**EXERCISE:**
Among the entries, find each line that includes the string "will" and list it.
>>>>
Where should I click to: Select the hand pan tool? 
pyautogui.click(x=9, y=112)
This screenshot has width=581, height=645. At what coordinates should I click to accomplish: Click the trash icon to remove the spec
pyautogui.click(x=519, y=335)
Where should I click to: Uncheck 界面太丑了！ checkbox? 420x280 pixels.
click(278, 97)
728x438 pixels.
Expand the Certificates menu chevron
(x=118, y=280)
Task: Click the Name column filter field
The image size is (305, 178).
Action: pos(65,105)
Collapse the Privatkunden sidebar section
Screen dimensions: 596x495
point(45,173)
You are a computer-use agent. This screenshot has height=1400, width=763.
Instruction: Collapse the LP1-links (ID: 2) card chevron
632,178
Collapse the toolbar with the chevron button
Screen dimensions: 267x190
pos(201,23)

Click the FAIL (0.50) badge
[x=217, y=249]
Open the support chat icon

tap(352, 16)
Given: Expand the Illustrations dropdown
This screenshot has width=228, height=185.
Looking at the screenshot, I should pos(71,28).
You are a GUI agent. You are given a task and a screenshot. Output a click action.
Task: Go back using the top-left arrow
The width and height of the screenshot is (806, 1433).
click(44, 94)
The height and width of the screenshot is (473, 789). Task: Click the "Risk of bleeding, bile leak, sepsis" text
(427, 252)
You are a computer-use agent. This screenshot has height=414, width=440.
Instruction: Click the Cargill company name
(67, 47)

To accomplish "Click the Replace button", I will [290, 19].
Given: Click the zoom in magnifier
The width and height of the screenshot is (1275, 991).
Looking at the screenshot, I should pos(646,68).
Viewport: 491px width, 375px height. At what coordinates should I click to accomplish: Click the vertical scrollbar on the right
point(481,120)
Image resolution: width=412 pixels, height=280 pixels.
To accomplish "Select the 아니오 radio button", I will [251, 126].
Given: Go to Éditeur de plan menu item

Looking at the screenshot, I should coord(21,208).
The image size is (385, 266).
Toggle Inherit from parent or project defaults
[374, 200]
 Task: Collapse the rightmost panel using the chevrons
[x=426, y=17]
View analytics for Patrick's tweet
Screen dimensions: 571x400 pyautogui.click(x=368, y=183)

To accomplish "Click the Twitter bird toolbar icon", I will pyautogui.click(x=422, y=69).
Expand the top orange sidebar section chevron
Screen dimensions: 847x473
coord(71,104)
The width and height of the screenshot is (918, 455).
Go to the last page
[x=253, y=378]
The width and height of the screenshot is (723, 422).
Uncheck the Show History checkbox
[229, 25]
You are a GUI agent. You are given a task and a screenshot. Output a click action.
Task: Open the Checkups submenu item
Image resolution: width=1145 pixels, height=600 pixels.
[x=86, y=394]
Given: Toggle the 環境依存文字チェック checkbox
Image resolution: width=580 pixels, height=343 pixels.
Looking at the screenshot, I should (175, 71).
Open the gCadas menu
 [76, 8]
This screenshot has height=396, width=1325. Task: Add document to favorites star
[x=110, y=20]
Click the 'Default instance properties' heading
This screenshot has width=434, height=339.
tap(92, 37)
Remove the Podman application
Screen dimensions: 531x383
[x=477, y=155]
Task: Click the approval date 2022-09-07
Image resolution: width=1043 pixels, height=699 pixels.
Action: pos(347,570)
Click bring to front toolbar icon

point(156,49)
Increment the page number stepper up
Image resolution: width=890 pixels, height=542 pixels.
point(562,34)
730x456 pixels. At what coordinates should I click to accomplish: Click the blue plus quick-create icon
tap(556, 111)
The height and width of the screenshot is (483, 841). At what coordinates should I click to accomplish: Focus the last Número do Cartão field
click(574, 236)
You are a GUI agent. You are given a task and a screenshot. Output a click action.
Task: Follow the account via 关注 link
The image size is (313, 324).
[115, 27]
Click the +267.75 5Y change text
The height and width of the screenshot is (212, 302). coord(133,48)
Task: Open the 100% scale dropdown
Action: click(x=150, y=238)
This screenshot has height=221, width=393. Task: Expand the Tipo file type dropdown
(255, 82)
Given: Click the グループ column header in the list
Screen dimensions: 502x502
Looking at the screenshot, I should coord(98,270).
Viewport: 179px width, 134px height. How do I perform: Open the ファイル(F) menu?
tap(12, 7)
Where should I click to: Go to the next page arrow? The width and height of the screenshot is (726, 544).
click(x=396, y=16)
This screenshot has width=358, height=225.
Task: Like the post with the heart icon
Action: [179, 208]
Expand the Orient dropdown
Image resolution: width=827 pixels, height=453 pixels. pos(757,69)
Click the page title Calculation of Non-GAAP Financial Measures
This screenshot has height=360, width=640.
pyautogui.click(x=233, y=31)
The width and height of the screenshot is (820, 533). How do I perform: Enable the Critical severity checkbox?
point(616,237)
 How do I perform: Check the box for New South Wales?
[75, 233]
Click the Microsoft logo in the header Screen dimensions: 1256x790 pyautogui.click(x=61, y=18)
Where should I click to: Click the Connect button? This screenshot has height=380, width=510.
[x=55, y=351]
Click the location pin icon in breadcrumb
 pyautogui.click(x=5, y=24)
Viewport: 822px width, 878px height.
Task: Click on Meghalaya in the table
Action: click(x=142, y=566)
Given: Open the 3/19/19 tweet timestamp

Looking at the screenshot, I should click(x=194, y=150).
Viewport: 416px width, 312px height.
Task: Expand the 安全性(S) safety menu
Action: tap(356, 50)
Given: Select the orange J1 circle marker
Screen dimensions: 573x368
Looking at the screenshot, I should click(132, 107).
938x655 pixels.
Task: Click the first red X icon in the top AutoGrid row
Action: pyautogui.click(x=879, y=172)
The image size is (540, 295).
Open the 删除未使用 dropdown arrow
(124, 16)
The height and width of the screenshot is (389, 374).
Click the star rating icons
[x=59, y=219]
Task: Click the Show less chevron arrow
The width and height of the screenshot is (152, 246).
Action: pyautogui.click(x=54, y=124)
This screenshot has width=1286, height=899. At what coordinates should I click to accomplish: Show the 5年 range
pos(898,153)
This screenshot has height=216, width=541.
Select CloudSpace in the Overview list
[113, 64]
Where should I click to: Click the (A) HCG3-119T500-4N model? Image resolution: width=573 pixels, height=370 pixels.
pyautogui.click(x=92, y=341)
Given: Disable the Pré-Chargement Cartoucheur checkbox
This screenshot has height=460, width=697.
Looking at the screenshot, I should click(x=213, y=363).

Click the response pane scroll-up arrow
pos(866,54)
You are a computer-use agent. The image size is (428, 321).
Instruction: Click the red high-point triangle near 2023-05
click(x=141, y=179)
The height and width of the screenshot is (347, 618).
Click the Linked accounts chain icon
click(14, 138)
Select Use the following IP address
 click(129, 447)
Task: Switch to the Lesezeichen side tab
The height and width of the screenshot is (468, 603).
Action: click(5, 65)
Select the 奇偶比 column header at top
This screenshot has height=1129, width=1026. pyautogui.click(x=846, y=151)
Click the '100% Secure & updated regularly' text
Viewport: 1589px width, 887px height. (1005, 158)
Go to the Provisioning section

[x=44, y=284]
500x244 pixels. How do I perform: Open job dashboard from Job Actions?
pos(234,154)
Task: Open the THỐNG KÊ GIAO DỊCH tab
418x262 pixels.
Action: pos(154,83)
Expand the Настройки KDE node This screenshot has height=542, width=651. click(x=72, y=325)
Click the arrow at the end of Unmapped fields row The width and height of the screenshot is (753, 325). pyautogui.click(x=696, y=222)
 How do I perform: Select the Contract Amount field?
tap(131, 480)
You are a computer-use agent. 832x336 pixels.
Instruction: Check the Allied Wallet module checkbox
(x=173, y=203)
<<<<
**ANSWER SECTION:**
To accomplish "Click the Replace button", I will [290, 19].
To accomplish "Select the 아니오 radio button", I will [251, 126].
To accomplish "Click the Twitter bird toolbar icon", I will pyautogui.click(x=422, y=69).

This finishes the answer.